Ribosomaal RNA (rRNA), molecuul in cellen dat deel uitmaakt van de eiwit-synthetiserend organel bekend als a ribosoom en dat wordt geëxporteerd naar de cytoplasma om de informatie te helpen vertalen in boodschapper RNA (mRNA) in eiwit. De drie belangrijkste soorten RNA die in cellen voorkomen zijn rRNA, mRNA en overdracht RNA (tRNA).
Moleculen van rRNA worden gesynthetiseerd in een gespecialiseerd gebied van de cel kern genaamd de nucleolus, die verschijnt als een dicht gebied in de kern en de bevat genen die coderen voor rRNA. De gecodeerde rRNA's verschillen in grootte en worden onderscheiden als groot of klein. Elk ribosoom bevat ten minste één groot rRNA en ten minste één klein rRNA. In de nucleolus combineren de grote en kleine rRNA's met ribosomale eiwitten om de grote en kleine subeenheden van het ribosoom te vormen (bijv. respectievelijk 50S en 30S in bacteriën). (Deze subeenheden worden over het algemeen genoemd naar hun sedimentatiesnelheid, gemeten in Svedberg-eenheden [S], in een centrifugaalveld.) Ribosomale eiwitten worden gesynthetiseerd in het cytoplasma en naar de kern getransporteerd voor subassemblage in de nucleolus. De subeenheden worden vervolgens teruggestuurd naar het cytoplasma voor definitieve montage.
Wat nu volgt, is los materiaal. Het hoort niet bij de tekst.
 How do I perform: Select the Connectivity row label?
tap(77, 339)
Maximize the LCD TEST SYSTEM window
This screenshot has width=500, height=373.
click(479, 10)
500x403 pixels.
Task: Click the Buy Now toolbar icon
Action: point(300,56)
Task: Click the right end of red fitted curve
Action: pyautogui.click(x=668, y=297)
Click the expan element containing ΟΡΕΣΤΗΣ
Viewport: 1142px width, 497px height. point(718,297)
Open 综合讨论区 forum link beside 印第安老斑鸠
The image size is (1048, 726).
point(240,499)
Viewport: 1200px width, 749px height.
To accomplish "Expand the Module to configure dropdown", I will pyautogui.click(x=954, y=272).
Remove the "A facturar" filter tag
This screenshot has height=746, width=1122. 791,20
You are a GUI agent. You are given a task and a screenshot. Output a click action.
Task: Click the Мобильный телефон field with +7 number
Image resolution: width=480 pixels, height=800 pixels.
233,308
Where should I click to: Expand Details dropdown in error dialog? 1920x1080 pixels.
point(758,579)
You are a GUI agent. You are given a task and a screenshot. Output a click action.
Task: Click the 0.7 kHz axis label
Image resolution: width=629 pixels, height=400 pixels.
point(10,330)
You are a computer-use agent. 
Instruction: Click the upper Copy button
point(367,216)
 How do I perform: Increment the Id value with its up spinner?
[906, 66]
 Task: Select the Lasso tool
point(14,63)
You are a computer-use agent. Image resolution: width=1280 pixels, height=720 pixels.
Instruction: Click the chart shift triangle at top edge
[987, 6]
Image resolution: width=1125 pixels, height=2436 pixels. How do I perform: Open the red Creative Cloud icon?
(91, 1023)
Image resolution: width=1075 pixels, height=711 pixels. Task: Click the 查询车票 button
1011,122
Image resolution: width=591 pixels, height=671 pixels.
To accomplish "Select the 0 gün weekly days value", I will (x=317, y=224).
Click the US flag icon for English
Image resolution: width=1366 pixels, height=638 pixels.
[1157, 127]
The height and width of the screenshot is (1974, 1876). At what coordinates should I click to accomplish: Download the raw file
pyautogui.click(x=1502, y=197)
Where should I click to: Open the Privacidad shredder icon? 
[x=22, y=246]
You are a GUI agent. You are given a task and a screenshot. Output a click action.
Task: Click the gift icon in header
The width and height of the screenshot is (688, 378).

De rRNA's vormen uitgebreide secundaire structuren en spelen een actieve rol bij het herkennen van geconserveerde delen van mRNA's en tRNA's. In eukaryoten (organismen met een duidelijk gedefinieerde kern), ergens tussen de 50 en 5000 sets rRNA-genen en wel 10 miljoen ribosomen kunnen in een enkele cel aanwezig zijn. In tegenstelling tot, prokaryoten (organismen die geen kern hebben) hebben over het algemeen minder sets rRNA-genen en ribosomen per cel. Bijvoorbeeld in de bacterie Escherichia coli, synthetiseren zeven kopieën van de rRNA-genen ongeveer 15.000 ribosomen per cel.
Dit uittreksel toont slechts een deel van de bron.